A super clever trick to solve this is to imagine our 12 ice cream cones as "X" marks. We also need "dividers" to separate the different flavors. If we have 31 flavors, we need 30 dividers to put between them (like fences between fields).
So, we have 12 "X"s (cones) and 30 "|"s (dividers). In total, that's 12 + 30 = 42 items.
We need to choose where to put the 12 "X"s (or the 30 "|"s) in these 42 spots.
The number of ways to choose 12 spots out of 42 is calculated like in part (a), but with different numbers: (42 * 41 * 40 * ... * 31) / (12 * 11 * 10 * ... * 1).
Calculating this gives us 5,462,730,600 ways.

Part (c): A flavor may be ordered no more than 11 times. This means we can't have all 12 cones be the exact same flavor.

First, let's think about all the possible ways we could order the 12 cones if we could repeat flavors as much as we wanted (that's the answer from Part b).

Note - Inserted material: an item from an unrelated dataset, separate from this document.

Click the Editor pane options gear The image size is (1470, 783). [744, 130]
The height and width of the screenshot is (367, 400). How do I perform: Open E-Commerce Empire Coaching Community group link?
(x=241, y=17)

That was 5,462,730,600 ways.
Now, we need to subtract the ways that are not allowed. The only ways not allowed are when one flavor is ordered exactly 12 times (meaning all 12 cones are that single flavor).
How many ways can this happen?
- All 12 cones are vanilla. (1 way)
- All 12 cones are chocolate. (1 way)
- ...and so on, for each of the 31 flavors.
So, there are exactly 31 ways where a flavor is ordered 12 times.
To find the allowed ways, we just subtract these 31 "forbidden" ways from the total number of ways we found in part b: 5,462,730,600 - 31 = 5,462,730,569 ways.